Разные случались времена. Эпидемии, войны, геноцид, концлагеря. Но такого не бывало никогда. Не то страшно, что голод, что не плодоносит земля, что выжили горстки и роженицы несут уродов. Нет надежды. Истают последние запасы, ветра и дожди разрушат уцелевшие постройки, знания канут в лету вместе с остатками прежних поколений и человечество вернется в первобытный строй. Если выживет вообще.

Праник зло пнул ржавую банку.

И поделом! Все виноваты! Все без исключения, вместе, на зависть задорно, слаженно и в кратчайшие сроки, сковавшие медный таз, накрывший все. Своим попустительством, потворством, превратившись в потребителей нажористых комиксов.

Можно долго рассуждать о паритете, о государствах, о прогрессе, о том, что рядовому обывателю не под силу и не надлежит… Вот если только представить на миг, зажмурившись, что явится с неба ангел, махнет крылами и вернет все назад, мертвых воскресит из пепла, поднимет города из руин. Так воскресит, чтобы те помнили все до капли, всю боль свою, всю безысходность… Что будет? Что будет, сказать?!.. Напильниками перетрут и боеголовки, и средства доставки, и всю остальную хрень в однородную стружку. Бетонные склепы бункеров раскопают ногтями. Над океанами развеют пепел чертежей. И потомков своих заклянут, чтобы те никогда, никогда, никогда!..

Только не явится такой ангел…


Жилище Праник почуял заранее. И не надо тут заканчивать школу прапорщиков – любой бы почуял. Если, конечно, этот любой не слепой глухой инвалид в противогазе. Вон, след от волокуши, то дровишки тащили. Поодаль ветки набросаны, листва подвяла, но не засохла, недавние стало быть. На сучке лоскуток висит с темными пятнами – это кто-то руку рассадил, тряпкой замотал, да зацепился, видать. И конские каштаны, литературно именуемые «лошадкиными какашками», валяются. Что радостно, на удивление. Потому как съеденные лошадки какать не умеют, а значит, не все плохо в селении с продовольствием.
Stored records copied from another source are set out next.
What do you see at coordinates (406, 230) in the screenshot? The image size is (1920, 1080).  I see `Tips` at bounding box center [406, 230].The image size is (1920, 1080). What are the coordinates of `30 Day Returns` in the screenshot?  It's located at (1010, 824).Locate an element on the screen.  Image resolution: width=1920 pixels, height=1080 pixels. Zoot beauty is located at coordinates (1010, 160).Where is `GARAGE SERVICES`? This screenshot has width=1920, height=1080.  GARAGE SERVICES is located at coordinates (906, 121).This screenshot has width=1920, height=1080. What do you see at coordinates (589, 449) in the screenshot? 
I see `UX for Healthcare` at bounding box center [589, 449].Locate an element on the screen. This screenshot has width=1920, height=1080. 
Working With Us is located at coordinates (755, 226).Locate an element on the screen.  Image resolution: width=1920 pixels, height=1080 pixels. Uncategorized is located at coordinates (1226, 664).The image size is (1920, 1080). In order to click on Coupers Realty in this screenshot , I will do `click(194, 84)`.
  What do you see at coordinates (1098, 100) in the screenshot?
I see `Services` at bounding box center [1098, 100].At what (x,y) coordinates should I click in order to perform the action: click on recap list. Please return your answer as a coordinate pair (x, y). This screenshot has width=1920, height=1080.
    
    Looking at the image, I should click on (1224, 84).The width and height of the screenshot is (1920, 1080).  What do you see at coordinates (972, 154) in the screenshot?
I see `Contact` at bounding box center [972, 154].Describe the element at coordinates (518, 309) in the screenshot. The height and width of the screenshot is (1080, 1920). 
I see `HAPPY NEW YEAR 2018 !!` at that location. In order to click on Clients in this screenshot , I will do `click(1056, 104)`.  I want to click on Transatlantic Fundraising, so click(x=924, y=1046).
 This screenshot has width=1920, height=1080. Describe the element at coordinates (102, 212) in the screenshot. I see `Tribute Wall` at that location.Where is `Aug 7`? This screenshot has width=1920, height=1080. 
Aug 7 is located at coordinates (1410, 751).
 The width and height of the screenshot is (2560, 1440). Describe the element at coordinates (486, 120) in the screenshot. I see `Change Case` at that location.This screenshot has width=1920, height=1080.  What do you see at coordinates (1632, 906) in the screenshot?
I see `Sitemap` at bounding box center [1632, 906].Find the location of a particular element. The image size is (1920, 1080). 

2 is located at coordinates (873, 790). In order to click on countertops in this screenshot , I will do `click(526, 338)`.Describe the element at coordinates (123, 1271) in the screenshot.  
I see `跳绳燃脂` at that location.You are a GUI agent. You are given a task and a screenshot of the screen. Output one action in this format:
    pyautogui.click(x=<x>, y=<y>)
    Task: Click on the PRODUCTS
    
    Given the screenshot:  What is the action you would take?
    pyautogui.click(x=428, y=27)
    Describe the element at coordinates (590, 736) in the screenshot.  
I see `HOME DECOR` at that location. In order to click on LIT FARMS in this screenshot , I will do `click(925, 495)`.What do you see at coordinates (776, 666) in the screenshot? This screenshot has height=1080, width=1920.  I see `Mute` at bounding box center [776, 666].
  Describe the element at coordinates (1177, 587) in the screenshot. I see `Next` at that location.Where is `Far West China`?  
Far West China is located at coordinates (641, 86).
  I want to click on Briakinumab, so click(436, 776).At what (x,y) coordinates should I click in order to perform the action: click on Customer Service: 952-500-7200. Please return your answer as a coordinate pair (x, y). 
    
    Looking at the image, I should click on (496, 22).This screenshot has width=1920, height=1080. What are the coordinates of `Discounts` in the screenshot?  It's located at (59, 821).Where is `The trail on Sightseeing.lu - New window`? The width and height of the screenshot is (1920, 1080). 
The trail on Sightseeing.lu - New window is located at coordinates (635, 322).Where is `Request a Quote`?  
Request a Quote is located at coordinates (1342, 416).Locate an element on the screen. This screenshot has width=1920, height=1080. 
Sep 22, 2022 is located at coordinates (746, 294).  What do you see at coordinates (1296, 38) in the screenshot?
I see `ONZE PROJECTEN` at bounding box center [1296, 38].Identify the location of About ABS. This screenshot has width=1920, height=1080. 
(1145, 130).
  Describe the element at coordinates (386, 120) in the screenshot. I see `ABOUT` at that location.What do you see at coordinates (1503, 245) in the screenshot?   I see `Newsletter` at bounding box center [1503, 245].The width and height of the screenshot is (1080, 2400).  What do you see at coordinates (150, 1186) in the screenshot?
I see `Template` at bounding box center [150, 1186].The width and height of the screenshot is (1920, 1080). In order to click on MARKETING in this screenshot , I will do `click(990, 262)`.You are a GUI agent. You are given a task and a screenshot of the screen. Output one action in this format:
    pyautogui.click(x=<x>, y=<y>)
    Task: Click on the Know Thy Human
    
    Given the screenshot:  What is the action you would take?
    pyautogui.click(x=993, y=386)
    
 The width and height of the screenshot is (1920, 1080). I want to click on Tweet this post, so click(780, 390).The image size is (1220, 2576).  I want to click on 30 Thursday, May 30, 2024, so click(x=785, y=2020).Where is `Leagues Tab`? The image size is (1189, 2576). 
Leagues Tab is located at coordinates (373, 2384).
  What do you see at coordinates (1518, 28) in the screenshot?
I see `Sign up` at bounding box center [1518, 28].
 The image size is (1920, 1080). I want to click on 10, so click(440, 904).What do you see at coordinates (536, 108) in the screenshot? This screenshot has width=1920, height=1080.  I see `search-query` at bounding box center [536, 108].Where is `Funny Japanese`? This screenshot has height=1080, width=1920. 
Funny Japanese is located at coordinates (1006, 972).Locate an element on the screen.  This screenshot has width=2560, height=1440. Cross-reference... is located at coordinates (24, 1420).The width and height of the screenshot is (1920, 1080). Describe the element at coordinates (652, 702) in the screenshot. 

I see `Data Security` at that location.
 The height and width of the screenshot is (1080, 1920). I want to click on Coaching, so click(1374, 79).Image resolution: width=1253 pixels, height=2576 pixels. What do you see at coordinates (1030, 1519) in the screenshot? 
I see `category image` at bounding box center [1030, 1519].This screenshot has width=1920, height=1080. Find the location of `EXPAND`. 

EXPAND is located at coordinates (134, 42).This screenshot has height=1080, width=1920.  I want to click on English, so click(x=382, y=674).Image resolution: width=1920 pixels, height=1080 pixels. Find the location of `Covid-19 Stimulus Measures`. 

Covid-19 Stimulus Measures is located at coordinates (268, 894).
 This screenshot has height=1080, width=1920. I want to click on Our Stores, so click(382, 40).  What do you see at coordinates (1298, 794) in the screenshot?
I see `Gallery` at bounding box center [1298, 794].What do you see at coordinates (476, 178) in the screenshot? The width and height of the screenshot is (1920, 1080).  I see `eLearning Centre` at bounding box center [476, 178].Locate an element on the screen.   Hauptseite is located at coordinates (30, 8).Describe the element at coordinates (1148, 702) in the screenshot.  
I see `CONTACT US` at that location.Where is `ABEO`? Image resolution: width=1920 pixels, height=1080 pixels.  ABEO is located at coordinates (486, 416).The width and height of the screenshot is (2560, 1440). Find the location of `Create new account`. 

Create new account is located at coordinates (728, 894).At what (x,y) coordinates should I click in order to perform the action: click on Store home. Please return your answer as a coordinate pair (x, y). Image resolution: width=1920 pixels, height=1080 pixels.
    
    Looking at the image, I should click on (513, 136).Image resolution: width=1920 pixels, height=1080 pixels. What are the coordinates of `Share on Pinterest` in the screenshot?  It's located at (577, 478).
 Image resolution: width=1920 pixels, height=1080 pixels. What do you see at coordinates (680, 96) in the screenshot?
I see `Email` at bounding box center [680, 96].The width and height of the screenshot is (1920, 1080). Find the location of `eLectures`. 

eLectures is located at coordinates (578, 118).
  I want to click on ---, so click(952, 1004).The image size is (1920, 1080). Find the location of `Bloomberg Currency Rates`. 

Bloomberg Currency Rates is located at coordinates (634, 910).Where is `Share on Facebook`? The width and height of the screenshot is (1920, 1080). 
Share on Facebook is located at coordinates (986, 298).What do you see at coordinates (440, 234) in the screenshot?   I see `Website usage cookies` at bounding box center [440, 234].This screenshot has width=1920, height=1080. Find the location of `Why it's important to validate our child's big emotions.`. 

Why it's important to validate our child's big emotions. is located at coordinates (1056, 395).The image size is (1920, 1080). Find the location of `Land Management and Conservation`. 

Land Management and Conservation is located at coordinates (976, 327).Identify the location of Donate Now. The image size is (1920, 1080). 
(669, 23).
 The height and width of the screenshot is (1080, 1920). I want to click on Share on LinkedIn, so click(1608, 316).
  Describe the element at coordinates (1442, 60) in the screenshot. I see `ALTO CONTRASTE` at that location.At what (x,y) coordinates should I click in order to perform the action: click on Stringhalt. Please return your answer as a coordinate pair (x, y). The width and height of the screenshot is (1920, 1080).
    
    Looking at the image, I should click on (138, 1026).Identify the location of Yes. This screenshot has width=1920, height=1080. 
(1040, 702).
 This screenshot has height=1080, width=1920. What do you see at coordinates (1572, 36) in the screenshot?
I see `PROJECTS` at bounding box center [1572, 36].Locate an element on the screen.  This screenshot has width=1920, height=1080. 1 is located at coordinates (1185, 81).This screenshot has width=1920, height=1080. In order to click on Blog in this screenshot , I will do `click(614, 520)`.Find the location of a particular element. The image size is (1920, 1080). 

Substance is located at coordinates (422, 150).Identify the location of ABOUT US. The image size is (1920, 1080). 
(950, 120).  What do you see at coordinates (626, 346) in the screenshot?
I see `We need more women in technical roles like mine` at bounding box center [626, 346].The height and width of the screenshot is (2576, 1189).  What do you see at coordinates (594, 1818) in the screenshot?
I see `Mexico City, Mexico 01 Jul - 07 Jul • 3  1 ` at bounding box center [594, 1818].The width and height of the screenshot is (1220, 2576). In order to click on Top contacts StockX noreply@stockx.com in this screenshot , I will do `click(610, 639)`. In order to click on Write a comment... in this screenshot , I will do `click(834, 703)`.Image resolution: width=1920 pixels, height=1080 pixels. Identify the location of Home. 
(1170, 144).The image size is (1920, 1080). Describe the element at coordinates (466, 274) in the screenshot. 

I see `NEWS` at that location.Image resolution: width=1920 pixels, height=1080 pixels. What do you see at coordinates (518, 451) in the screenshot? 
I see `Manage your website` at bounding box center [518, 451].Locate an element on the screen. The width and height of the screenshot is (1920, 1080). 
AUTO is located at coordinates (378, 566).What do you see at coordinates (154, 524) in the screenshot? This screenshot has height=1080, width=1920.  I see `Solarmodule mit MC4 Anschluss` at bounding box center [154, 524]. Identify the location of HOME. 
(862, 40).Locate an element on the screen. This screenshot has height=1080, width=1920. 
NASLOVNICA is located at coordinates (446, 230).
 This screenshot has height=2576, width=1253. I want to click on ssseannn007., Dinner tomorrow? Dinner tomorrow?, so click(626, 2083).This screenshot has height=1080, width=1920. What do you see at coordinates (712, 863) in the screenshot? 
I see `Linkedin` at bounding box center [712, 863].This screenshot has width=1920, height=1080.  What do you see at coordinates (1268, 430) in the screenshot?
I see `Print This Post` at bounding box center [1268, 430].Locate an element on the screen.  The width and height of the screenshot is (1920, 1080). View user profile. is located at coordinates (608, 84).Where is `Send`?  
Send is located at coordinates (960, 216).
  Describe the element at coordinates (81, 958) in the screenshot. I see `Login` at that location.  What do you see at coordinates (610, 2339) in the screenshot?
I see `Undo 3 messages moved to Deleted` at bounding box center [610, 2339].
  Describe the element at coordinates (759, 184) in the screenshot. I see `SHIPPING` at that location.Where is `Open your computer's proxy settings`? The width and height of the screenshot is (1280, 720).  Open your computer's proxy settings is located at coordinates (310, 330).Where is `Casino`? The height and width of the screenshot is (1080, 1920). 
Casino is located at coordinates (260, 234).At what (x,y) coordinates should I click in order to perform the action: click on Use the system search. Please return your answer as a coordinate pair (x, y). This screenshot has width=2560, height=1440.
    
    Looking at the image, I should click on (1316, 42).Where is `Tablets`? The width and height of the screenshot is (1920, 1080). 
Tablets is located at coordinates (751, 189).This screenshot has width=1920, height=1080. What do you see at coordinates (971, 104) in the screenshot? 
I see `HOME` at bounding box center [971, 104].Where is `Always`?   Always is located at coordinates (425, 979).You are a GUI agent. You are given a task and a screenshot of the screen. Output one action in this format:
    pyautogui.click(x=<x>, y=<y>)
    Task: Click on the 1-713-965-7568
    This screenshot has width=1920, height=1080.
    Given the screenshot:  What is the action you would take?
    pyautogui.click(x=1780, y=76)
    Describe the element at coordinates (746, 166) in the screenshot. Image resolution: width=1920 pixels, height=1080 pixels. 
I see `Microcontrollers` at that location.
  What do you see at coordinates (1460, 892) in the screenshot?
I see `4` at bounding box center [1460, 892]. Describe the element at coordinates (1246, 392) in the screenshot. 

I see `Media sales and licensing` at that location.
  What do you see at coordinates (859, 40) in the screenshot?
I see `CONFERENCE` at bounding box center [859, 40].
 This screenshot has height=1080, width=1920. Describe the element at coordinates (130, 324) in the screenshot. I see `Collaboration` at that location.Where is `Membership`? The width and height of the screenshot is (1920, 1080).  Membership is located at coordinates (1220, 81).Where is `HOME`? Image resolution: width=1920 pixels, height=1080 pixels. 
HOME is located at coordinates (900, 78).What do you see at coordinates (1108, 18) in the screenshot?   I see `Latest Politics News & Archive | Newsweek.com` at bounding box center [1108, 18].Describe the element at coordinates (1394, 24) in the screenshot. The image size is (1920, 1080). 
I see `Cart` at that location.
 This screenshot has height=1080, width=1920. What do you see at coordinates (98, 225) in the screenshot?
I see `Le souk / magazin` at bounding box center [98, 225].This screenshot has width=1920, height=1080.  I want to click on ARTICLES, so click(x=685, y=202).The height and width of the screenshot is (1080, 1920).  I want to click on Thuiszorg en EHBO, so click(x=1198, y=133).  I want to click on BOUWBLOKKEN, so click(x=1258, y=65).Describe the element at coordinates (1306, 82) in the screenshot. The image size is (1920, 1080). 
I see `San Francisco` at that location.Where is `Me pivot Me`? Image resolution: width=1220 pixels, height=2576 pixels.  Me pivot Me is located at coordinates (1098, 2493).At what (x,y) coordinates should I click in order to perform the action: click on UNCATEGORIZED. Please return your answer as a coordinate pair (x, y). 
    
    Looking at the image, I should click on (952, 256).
За пригорком открылся поселок: несколько длинных кирпичных зданий под двускатной крышей, бывшая колхозная ферма, коровники или свинарники. Из провисших сводов густо торчали печные трубы, дыры провалов прикрыты где ржавым железом, где кусками шифера – без сомнения, обитали там теперь животные другие. Подле беспорядочно сбились в кучу обтянутые целлофановой пленкой теплицы, похожие издали на грязную овечью отару. Праник не сразу сообразил, что это за матовые купола с выпирающими ребрами грубых каркасов. В селение вела заросшая дорога, выложенная бетонными плитами. Вдоль кривились столбы электропередач с оборванными проводами. Вход преграждал внушительный ров и блокпост с бойницами в стенах, сложенный, не иначе, из тех самых выкопанных плит.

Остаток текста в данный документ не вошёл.